Stated exercise:
Starting at the line with "You are a computer-use agent. The" and ending at the line with "(x=164, y=617)", write out those lines of the material again, swapping every "Instruction" for "Task" and leaving everything else untouched.

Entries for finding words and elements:
--

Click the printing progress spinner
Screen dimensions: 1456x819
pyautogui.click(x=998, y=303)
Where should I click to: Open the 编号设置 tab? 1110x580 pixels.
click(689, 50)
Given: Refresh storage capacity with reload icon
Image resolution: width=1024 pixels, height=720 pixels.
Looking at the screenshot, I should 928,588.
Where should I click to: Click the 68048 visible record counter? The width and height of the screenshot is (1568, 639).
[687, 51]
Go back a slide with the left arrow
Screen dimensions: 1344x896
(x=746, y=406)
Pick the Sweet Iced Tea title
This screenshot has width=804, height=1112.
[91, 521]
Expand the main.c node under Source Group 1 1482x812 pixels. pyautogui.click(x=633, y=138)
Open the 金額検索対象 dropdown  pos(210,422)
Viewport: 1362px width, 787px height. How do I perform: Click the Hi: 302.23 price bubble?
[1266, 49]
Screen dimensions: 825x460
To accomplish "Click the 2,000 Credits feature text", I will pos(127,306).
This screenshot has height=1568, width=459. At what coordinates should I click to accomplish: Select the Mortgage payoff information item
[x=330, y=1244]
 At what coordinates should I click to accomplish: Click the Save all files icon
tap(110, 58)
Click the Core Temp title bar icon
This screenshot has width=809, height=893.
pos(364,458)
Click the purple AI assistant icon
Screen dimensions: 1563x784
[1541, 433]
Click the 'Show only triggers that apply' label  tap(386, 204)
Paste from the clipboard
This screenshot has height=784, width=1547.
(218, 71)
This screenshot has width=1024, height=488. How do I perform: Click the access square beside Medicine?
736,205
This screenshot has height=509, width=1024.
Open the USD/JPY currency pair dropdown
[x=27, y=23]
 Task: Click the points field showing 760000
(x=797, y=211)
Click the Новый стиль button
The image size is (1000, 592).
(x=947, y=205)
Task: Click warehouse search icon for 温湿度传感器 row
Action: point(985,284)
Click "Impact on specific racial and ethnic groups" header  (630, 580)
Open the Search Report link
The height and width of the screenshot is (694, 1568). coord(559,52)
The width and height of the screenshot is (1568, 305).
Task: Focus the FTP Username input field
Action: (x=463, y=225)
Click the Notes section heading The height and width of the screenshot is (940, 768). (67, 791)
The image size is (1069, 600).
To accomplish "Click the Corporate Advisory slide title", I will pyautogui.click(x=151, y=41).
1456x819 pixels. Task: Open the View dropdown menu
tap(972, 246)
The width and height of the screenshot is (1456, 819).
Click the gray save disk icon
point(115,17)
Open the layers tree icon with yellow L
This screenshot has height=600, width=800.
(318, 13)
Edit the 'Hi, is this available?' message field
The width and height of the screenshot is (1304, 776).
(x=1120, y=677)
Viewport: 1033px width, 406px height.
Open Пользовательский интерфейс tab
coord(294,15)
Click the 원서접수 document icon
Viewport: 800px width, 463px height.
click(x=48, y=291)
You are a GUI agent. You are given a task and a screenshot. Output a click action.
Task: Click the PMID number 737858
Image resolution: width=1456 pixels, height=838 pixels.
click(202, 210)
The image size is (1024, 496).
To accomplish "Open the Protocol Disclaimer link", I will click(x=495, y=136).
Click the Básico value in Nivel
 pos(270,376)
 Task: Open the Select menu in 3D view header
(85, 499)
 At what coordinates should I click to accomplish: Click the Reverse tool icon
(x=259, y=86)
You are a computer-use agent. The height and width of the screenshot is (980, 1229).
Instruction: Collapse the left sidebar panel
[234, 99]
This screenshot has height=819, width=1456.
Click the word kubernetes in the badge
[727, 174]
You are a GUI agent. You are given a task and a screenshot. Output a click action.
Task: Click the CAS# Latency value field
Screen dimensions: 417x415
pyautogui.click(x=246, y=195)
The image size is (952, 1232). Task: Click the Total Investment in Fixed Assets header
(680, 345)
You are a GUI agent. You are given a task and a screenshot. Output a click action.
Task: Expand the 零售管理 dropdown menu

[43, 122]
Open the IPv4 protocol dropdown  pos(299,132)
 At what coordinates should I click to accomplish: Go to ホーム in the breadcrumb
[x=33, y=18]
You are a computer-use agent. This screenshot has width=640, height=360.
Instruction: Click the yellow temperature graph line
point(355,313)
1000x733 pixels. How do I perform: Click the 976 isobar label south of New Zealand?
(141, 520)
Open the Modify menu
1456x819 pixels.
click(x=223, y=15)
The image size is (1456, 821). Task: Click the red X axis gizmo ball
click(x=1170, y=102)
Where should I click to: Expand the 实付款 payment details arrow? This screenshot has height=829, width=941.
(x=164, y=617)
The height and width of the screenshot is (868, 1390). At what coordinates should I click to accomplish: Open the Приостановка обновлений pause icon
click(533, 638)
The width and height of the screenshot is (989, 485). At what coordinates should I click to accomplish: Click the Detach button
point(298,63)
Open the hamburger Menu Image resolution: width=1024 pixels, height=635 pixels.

--

Result of this task:
You are a computer-use agent. The height and width of the screenshot is (980, 1229).
Task: Collapse the left sidebar panel
[234, 99]
This screenshot has height=819, width=1456.
Click the word kubernetes in the badge
[727, 174]
You are a GUI agent. You are given a task and a screenshot. Output a click action.
Task: Click the CAS# Latency value field
Screen dimensions: 417x415
pyautogui.click(x=246, y=195)
The image size is (952, 1232). Task: Click the Total Investment in Fixed Assets header
(680, 345)
You are a GUI agent. You are given a task and a screenshot. Output a click action.
Task: Expand the 零售管理 dropdown menu

[43, 122]
Open the IPv4 protocol dropdown  pos(299,132)
 At what coordinates should I click to accomplish: Go to ホーム in the breadcrumb
[x=33, y=18]
You are a computer-use agent. This screenshot has width=640, height=360.
Task: Click the yellow temperature graph line
point(355,313)
1000x733 pixels. How do I perform: Click the 976 isobar label south of New Zealand?
(141, 520)
Open the Modify menu
1456x819 pixels.
click(x=223, y=15)
The image size is (1456, 821). Task: Click the red X axis gizmo ball
click(x=1170, y=102)
Where should I click to: Expand the 实付款 payment details arrow? This screenshot has height=829, width=941.
(x=164, y=617)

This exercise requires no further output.